Second, we present Camel, a system that improves the efficiency of incremental
learning over streams of vector data. Specifically, Camel includes two
independent data management components: coreset selection and buffer update. To
accelerate model training, Camel selects a coreset from each streaming data
batch for model update. Selecting a coreset with worst-case guarantees is
NP-hard. To solve this problem, we reformulate coreset selection as a
submodular maximization problem by deriving an upper bound on the objective
function. To mitigate catastrophic forgetting, Camel maintains a buffer of past
representative samples as new data arrive. Moreover, Camel quantizes numerical
data in buffer via a quantile sketch to reduce the memory footprint.

We demonstrate the efficiency and effectiveness of our proposed methods against
stateof- the-art approaches through extensive experiments on real-world
datasest.

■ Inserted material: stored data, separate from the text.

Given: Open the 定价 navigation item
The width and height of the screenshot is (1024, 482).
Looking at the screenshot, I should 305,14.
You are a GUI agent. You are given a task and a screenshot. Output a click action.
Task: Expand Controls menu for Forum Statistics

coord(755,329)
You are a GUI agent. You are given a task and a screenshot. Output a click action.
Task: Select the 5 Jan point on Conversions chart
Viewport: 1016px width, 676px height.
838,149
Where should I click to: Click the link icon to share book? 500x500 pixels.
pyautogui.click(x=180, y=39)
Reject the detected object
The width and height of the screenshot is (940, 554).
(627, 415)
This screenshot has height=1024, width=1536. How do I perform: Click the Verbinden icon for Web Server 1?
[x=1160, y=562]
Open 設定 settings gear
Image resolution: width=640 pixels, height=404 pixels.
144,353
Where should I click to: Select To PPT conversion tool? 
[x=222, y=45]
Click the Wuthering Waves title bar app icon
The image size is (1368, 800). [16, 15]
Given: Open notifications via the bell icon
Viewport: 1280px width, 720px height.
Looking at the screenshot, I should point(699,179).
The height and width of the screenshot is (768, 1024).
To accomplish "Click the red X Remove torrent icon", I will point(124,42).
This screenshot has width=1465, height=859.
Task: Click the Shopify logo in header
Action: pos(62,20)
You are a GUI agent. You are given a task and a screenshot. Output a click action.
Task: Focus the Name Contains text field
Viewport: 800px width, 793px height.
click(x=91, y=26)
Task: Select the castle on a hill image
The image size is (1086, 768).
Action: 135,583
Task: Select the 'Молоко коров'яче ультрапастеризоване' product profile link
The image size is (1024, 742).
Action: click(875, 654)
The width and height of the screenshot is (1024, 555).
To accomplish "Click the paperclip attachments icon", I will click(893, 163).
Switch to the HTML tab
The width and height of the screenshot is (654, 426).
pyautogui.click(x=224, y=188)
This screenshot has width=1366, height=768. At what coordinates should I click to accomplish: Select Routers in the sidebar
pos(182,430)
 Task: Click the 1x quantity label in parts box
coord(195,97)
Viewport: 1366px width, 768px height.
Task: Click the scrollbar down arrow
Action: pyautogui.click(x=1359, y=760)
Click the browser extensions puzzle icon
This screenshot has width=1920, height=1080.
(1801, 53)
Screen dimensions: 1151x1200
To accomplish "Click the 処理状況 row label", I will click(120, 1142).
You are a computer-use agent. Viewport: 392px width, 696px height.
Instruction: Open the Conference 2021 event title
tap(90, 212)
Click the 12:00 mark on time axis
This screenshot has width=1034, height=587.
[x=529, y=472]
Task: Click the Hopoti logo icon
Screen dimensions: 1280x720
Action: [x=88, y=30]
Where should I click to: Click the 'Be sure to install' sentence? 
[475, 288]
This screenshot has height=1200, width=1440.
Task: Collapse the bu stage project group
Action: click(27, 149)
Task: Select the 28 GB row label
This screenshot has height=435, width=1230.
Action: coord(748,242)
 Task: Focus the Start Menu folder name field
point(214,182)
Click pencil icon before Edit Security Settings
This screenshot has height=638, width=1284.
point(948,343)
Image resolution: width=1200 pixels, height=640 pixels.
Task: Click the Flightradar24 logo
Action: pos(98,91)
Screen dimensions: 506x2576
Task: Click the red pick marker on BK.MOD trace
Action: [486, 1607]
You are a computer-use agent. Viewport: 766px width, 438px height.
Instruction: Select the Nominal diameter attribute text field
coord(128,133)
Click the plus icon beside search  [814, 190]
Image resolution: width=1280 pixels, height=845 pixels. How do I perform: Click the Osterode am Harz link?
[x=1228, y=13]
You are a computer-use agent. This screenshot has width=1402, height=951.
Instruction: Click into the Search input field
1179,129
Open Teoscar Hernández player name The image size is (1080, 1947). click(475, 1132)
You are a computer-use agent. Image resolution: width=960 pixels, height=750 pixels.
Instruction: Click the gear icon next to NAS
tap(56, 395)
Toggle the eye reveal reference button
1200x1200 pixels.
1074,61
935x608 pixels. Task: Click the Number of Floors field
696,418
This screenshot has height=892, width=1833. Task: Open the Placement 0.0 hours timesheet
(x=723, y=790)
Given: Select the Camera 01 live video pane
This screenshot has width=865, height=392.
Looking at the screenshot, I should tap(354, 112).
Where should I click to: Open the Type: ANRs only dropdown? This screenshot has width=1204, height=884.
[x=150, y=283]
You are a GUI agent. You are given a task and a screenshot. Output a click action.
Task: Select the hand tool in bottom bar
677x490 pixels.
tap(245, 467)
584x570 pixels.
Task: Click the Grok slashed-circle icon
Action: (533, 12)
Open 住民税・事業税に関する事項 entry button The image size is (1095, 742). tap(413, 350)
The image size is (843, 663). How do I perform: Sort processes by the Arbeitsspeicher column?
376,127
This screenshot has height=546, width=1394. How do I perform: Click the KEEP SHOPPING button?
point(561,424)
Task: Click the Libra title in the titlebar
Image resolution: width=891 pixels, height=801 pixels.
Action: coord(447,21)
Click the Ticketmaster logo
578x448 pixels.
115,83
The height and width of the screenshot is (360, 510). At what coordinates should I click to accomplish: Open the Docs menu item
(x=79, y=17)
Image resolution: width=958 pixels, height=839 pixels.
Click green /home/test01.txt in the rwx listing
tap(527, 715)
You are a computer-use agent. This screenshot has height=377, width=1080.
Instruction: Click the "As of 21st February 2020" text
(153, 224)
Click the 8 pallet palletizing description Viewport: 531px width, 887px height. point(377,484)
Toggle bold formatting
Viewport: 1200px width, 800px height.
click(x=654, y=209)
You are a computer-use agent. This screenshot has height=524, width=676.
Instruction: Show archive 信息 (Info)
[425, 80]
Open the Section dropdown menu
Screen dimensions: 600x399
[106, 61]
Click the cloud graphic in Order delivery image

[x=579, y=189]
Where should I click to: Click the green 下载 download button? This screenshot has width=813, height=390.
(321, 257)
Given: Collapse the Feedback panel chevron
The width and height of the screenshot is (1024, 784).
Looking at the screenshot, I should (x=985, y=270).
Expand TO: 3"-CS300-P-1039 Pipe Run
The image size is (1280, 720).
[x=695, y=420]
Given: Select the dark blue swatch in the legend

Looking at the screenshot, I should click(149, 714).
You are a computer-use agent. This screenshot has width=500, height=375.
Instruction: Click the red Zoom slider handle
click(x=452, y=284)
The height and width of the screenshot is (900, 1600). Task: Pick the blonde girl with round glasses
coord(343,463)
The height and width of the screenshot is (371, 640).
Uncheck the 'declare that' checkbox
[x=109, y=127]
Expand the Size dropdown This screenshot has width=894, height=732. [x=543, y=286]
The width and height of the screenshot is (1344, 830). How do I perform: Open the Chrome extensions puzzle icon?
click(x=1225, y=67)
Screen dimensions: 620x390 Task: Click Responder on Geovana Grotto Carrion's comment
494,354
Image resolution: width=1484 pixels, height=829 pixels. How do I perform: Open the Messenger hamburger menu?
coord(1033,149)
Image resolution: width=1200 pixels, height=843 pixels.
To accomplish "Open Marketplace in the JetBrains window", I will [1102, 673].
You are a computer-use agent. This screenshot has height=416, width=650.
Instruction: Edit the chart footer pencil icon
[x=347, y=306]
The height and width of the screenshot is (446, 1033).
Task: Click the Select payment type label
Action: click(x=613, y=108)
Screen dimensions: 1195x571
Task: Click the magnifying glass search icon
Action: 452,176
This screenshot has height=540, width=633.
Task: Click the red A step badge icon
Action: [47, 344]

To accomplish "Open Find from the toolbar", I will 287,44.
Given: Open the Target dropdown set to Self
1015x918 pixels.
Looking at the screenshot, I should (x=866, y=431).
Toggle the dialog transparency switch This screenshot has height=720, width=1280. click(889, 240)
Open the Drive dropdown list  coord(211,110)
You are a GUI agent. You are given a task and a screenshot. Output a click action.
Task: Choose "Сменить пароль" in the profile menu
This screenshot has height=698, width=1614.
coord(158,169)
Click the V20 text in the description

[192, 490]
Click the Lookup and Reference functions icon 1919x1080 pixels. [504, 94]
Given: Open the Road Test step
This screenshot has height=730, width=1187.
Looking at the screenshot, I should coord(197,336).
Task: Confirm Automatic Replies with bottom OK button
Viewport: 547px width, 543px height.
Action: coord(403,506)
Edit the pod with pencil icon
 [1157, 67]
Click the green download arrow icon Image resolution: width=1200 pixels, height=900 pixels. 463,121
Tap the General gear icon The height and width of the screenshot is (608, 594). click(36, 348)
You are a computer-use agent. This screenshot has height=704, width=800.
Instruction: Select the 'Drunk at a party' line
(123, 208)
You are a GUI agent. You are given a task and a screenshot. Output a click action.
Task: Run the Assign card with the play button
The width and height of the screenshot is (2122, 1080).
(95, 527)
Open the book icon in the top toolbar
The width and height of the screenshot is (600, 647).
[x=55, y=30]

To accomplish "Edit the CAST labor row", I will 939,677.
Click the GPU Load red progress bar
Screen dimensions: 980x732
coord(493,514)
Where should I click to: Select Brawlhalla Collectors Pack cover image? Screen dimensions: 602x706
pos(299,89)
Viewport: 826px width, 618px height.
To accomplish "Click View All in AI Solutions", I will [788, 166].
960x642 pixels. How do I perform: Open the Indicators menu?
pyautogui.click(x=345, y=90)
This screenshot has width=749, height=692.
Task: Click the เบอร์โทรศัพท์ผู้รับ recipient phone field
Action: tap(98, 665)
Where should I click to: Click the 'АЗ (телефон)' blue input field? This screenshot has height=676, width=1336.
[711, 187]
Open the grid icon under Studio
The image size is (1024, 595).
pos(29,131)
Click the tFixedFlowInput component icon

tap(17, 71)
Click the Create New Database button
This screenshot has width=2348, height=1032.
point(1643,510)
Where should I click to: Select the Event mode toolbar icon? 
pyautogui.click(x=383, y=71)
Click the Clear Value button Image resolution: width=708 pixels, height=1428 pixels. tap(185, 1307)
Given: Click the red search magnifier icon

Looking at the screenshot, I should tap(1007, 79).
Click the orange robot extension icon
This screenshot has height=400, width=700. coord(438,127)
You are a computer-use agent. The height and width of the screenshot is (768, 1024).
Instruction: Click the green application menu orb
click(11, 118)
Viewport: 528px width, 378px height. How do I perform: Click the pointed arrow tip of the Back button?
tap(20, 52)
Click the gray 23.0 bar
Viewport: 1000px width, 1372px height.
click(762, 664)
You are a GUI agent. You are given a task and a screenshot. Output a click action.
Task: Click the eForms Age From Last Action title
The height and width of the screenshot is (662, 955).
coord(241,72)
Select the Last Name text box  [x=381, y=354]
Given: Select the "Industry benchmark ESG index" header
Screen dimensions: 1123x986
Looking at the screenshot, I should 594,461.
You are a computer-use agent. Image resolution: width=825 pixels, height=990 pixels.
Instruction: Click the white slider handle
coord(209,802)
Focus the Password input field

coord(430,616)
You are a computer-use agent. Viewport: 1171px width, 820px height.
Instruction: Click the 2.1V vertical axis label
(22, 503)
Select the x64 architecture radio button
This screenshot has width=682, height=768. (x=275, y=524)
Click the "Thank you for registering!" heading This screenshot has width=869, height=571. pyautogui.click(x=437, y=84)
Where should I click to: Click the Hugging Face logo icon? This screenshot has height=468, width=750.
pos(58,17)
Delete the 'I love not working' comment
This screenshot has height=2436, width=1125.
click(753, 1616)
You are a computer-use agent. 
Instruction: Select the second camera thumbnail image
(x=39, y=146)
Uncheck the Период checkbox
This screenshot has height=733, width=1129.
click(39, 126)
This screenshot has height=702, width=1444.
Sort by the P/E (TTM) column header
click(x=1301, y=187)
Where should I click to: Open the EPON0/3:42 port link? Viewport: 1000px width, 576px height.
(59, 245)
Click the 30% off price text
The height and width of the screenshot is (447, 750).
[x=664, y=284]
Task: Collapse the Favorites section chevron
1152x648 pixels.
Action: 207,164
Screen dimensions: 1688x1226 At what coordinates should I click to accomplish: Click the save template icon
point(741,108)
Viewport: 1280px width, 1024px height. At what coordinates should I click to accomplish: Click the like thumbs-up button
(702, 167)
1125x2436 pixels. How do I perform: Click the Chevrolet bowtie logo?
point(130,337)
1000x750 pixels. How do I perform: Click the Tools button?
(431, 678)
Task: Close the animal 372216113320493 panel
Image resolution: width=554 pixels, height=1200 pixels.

Finally, we conclude this thesis with future research directions.


Date:                   Friday, 15 December 2023

Time:                   2:00pm - 4:00pm

Venue:                  Room 4472
                        Lifts 25/26

Chairman:               Prof. Xiangtong QI (IEDA)

Committee Members:      Prof. Lei CHEN (Supervisor)
                        Prof. Ke YI
                        Prof. Xiaofang ZHOU
                        Prof. George YUAN (ECE)
                        Prof. Guoliang LI (Tsinghua University)


**** ALL are Welcome ****